If unusual HTTPS traffic to Google API services is observed from non-browser processes, the affected system should be isolated immediately. Security teams should inspect scheduled tasks for unauthorized items such as WindowsVaultSyncService. A forensic review of %LOCALAPPDATA%\MicrosoftVault should also be performed to identify hidden or system-attributed binaries associated with the intrusion.

Attack Flow

Simulation Execution

Prerequisite: The Telemetry & Baseline Pre-flight Check must have passed.

Rationale: This section details the precise execution of the adversary technique (TTP) designed to trigger the detection rule.
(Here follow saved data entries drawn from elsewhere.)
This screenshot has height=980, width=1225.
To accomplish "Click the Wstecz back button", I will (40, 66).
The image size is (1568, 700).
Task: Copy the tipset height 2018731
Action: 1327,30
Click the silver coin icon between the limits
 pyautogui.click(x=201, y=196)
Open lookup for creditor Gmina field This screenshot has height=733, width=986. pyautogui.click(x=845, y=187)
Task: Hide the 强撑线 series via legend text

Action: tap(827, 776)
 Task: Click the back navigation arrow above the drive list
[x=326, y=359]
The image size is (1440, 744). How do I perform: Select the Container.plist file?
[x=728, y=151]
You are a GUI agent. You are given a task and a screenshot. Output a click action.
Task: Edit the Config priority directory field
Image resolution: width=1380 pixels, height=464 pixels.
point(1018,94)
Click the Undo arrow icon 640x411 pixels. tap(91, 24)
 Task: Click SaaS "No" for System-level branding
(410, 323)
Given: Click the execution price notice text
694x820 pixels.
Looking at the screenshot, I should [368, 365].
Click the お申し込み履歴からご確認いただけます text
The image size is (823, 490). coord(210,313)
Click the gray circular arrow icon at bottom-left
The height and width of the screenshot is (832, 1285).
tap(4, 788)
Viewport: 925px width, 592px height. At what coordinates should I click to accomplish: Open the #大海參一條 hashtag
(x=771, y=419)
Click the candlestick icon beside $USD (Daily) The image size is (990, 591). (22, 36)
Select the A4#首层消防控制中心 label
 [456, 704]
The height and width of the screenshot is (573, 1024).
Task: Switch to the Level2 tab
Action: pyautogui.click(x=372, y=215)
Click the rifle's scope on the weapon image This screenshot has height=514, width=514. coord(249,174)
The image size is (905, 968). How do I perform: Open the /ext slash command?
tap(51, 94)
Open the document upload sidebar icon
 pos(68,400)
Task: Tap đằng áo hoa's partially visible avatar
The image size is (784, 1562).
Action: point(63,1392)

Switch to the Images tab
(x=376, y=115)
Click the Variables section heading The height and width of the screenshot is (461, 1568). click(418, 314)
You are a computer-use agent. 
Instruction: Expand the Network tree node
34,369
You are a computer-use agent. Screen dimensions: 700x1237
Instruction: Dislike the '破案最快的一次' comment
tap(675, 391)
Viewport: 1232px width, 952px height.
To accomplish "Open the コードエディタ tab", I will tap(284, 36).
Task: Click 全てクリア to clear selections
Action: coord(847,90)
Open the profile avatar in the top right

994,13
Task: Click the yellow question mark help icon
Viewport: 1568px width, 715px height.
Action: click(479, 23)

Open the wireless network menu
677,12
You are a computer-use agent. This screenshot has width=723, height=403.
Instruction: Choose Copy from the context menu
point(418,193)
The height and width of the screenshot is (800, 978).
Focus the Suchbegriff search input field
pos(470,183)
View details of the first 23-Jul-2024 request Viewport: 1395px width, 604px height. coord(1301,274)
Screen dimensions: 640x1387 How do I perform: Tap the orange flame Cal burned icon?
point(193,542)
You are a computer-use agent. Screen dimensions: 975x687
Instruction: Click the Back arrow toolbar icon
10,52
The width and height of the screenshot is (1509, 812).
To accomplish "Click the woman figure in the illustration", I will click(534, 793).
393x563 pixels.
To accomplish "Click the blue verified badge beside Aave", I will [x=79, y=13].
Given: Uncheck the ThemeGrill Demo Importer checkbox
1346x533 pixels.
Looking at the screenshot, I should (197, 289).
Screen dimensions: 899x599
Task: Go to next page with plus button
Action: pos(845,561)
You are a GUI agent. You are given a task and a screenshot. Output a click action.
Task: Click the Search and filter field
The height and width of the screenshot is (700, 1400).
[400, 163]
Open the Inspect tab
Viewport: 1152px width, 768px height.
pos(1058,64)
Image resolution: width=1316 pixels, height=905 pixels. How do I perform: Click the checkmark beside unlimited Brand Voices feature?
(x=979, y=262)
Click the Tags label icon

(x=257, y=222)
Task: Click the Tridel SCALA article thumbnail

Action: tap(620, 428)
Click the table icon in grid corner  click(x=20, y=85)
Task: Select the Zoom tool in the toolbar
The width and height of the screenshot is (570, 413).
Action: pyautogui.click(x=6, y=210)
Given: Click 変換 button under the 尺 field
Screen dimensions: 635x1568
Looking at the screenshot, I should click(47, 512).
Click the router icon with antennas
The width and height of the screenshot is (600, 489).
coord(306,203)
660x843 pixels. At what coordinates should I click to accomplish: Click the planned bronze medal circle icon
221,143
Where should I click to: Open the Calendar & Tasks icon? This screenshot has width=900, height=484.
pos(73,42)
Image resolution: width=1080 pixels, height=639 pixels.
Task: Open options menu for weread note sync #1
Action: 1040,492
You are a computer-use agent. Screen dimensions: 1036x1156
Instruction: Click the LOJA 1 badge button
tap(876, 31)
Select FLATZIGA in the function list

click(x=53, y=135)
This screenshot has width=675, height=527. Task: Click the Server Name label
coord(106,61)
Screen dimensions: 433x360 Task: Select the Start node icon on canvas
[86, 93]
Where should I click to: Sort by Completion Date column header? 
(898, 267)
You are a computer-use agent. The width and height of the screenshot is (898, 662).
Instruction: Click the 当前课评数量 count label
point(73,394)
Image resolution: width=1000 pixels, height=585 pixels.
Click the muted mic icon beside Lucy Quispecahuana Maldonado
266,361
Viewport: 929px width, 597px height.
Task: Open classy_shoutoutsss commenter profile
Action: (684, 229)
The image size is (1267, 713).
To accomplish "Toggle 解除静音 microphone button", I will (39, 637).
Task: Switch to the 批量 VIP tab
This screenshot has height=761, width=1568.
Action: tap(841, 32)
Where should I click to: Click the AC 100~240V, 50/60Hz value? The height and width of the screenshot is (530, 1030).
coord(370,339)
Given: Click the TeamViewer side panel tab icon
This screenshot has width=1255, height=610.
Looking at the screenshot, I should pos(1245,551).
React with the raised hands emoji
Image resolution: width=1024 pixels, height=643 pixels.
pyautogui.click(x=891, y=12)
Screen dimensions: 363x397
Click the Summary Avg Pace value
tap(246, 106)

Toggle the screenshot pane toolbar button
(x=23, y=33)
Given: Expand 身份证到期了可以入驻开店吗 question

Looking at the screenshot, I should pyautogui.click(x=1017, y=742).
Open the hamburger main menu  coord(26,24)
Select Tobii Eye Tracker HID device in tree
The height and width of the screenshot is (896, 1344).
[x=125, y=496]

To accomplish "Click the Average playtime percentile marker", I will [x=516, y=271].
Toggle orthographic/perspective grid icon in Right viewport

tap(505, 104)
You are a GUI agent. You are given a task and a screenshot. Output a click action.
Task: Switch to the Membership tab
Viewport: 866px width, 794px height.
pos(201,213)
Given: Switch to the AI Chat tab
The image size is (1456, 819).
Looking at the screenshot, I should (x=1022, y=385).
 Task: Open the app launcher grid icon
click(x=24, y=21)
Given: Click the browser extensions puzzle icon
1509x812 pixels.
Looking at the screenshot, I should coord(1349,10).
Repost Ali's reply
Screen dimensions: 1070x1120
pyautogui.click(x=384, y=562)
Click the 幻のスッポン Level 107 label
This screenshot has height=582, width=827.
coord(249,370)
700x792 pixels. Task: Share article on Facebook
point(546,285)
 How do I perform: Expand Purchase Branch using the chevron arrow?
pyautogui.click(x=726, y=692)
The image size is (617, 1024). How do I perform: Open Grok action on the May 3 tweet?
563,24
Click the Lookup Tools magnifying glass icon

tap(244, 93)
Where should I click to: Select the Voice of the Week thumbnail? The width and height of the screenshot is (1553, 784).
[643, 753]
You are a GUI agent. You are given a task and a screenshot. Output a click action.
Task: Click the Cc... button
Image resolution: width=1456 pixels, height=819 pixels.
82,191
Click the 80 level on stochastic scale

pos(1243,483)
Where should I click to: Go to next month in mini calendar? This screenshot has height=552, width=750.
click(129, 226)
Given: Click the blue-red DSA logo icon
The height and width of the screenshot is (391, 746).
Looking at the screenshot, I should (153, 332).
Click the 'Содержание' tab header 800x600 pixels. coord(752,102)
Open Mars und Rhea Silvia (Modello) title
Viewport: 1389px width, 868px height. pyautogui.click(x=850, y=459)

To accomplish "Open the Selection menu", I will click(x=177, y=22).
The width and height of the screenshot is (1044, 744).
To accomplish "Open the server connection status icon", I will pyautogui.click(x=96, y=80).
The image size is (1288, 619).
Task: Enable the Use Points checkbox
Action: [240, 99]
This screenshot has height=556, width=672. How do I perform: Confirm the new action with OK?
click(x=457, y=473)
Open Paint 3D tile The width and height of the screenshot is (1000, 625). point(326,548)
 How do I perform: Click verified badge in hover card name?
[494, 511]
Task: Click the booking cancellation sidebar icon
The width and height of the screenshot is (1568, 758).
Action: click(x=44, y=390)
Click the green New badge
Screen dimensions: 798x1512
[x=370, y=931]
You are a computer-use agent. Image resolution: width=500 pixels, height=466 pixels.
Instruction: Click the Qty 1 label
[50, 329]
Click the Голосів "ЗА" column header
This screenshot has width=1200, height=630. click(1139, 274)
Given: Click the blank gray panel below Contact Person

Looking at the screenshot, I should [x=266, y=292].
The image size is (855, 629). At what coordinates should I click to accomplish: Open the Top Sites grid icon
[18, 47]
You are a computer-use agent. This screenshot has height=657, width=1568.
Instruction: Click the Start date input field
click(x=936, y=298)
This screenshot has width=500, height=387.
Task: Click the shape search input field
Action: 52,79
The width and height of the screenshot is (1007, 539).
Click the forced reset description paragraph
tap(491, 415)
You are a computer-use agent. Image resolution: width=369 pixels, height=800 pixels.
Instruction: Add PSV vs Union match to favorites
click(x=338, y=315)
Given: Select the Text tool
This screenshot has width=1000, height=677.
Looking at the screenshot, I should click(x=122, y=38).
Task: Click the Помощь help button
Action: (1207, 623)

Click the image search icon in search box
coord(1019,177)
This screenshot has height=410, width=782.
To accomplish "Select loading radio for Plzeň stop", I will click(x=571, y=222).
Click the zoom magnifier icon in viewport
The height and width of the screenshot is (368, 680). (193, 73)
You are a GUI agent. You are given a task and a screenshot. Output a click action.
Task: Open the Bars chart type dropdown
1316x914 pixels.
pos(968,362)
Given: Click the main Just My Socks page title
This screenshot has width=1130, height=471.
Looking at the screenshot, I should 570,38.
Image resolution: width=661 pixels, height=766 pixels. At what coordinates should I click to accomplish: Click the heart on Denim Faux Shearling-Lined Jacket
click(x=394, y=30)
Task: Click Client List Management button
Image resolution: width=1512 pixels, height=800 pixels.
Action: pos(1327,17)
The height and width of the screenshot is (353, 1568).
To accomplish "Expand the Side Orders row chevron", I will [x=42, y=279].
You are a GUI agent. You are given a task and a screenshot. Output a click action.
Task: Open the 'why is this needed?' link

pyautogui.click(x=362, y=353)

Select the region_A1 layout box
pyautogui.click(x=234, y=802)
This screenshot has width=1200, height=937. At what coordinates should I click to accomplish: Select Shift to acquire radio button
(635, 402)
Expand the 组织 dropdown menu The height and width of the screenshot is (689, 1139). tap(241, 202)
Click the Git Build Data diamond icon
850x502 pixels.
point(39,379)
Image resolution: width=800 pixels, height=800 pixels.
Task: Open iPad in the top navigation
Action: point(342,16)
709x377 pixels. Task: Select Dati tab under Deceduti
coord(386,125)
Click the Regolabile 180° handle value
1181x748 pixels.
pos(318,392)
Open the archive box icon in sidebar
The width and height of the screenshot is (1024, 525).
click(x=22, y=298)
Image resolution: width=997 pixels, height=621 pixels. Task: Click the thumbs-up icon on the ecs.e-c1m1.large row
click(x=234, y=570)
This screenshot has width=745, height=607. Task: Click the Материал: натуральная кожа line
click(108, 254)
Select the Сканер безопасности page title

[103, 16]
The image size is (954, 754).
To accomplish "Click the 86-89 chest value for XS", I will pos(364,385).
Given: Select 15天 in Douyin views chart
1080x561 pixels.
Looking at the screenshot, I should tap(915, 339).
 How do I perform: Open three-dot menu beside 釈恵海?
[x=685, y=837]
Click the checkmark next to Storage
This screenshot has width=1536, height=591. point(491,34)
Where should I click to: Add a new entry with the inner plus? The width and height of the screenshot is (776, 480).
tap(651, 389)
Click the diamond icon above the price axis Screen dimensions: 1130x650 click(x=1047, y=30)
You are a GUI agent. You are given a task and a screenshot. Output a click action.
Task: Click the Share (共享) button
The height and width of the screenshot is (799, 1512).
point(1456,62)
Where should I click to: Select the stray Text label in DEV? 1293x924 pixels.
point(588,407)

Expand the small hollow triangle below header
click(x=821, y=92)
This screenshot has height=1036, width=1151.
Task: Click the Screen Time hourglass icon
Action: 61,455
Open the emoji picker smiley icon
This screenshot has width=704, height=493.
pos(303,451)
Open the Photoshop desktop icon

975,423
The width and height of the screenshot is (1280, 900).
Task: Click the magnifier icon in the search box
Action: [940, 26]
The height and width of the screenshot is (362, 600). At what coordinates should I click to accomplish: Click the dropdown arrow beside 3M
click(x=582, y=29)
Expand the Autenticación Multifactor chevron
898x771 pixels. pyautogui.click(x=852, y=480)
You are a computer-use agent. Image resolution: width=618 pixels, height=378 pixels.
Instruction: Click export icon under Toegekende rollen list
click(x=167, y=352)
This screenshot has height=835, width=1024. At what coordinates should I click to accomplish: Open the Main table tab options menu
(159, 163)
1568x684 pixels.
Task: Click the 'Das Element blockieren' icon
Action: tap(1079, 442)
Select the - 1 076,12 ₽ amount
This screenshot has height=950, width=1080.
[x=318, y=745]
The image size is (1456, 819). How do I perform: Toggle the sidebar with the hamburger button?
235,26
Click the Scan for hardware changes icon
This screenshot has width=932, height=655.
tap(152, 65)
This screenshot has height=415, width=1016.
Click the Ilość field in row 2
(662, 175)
The commands and narrative MUST directly reflect the TTPs identified and aim to generate the exact telemetry expected by the detection logic. Abstract or unrelated examples will lead to misdiagnosis.

  • Attack Narrative & Commands: The adversary aims to establish persistence and execute a remote access trojan (RAT) using the SHEETCREEP technique. First, they simulate the initial execution via a malicious LNK file that calls cmd.exe to start a specific suspicious executable. Next, they establish persistence by creating a scheduled task named WindowsVaultSyncService with a deceptive description to blend in with system updates. Finally, they deploy the payload vaultsvc.exe into the C:Users<User>AppDataLocalMicrosoftVault directory and execute it to trigger the final part of the detection logic.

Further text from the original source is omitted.